[[ RECORDS, beginning ]]

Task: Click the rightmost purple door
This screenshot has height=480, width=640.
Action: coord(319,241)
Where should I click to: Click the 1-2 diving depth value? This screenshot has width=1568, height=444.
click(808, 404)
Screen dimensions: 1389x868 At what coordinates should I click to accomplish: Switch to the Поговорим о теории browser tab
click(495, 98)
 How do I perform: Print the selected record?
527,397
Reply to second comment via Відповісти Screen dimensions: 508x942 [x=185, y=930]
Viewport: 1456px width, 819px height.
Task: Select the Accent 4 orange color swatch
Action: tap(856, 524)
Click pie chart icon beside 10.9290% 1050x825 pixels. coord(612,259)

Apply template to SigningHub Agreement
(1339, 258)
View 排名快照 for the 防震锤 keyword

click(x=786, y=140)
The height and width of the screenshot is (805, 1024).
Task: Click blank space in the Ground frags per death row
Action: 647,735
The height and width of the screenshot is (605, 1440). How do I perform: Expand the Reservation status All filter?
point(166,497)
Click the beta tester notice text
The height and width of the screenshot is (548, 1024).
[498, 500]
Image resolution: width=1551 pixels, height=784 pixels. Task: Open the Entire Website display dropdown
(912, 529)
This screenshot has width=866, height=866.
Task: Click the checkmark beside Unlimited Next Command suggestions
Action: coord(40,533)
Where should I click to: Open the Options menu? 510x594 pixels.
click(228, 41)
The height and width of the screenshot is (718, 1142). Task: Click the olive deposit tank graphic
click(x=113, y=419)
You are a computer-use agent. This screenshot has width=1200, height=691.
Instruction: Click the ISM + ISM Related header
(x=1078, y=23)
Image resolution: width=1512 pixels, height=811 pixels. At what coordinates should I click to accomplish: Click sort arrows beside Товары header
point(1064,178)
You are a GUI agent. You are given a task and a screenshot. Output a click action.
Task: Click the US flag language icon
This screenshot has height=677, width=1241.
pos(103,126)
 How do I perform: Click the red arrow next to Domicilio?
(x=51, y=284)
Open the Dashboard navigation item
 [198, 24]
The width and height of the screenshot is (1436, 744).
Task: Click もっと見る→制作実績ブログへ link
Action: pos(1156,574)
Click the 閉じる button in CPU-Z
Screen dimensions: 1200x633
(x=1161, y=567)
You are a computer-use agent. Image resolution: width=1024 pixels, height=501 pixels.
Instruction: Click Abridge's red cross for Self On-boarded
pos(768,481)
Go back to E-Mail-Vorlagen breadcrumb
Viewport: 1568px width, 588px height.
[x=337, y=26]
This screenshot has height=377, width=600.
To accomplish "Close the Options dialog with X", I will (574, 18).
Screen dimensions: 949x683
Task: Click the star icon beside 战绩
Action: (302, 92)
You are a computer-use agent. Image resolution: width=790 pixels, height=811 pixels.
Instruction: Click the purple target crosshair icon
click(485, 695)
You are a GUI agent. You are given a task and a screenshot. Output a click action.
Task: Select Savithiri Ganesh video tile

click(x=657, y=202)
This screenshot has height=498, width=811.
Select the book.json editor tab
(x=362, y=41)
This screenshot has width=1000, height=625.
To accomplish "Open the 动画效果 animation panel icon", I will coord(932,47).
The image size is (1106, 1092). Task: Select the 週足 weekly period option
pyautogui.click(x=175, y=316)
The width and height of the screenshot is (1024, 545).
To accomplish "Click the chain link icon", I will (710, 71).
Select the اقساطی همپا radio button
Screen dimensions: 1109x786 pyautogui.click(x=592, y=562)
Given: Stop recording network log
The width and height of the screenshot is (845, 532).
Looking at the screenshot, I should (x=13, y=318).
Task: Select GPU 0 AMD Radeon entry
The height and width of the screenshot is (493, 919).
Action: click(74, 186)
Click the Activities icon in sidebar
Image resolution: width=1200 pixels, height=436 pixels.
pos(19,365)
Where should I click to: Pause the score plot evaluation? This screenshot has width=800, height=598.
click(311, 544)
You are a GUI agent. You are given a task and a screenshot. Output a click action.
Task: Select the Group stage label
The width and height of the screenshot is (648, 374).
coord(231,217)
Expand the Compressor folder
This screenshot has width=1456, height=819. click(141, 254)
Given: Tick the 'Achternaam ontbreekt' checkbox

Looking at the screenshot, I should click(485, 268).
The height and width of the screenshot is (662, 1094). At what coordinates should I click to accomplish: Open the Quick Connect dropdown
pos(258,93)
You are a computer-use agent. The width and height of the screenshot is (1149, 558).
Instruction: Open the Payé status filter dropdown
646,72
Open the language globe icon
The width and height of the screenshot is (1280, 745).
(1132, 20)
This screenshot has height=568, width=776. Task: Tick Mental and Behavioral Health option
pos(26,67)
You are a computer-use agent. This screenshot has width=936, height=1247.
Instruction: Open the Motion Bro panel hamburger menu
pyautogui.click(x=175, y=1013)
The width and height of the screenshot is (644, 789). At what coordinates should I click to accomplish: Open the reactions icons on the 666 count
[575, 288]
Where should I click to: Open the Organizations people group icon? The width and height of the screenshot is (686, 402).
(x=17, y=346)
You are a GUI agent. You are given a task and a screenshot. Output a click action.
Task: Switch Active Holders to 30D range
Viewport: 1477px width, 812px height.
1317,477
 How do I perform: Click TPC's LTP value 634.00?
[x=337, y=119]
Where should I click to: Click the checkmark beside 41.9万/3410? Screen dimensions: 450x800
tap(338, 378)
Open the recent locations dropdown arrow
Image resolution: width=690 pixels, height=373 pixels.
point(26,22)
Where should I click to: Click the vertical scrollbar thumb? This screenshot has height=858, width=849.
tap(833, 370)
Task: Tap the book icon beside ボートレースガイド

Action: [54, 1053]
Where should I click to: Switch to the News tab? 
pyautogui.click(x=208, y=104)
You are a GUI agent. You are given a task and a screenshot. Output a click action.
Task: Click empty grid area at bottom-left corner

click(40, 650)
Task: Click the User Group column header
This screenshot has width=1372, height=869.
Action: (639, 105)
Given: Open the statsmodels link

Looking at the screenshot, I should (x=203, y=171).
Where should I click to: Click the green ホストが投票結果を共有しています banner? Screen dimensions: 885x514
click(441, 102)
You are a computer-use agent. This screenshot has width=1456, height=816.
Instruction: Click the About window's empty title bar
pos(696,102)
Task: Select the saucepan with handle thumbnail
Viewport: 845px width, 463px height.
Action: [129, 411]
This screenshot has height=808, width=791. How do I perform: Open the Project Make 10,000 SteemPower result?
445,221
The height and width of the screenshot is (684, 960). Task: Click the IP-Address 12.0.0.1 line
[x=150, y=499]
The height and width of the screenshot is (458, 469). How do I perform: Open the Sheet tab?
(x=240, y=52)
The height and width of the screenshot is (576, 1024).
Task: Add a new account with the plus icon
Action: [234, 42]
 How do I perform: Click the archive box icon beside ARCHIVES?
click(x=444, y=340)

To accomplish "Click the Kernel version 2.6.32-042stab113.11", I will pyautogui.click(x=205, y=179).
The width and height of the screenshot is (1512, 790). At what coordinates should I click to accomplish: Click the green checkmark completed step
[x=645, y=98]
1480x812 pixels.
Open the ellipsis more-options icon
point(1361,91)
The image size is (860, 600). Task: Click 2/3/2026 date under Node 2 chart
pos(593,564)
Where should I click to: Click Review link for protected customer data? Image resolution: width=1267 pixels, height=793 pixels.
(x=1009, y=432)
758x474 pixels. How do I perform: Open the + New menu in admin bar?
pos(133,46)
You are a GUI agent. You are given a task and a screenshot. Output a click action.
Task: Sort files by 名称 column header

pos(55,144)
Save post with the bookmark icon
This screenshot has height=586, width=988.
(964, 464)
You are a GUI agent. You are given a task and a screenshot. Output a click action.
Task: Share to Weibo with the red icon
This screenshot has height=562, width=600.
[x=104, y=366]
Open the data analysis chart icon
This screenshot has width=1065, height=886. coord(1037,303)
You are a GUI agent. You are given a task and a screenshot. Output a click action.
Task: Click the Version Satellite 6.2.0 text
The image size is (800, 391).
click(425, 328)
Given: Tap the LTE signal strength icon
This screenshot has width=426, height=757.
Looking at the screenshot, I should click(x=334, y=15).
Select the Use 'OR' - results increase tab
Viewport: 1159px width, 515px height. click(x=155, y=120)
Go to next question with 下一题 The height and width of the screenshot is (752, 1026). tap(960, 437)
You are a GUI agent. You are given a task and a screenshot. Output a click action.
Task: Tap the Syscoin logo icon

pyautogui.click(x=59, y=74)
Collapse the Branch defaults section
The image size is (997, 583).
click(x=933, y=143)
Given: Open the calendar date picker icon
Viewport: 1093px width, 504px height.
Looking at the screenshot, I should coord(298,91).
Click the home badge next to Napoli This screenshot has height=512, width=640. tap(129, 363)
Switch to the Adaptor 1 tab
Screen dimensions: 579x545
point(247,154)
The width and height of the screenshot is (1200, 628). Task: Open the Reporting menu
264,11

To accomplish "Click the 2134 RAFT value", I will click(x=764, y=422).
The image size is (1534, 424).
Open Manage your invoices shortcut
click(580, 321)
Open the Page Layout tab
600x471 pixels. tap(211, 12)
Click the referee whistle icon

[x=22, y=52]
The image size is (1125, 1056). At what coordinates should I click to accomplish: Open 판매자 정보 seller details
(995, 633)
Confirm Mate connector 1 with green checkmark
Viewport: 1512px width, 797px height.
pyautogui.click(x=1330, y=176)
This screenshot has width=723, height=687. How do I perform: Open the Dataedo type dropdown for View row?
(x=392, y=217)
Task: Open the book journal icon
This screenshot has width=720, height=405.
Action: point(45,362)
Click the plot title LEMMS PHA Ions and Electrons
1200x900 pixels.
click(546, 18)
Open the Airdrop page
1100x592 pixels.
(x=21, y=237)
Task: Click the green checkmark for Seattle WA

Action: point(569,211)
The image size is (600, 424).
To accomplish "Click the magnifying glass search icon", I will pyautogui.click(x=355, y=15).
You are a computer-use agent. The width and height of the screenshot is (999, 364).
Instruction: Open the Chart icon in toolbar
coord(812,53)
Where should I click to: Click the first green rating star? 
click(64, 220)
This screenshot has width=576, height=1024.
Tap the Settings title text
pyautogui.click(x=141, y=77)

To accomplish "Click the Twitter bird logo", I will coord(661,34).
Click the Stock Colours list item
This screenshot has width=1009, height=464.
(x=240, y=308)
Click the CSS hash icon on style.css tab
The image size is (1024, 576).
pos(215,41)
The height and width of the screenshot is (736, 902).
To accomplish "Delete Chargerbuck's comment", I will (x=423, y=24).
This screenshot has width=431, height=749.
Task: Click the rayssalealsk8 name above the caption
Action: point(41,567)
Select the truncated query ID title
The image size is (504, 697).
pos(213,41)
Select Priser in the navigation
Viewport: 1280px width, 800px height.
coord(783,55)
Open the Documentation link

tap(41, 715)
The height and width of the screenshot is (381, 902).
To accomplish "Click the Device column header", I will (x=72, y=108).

[[ RECORDS, end ]]

TASK ITEM - Wherever the string "language" appears in a line above, copy that line.

RESULT -
Task: Click the US flag language icon
Open the language globe icon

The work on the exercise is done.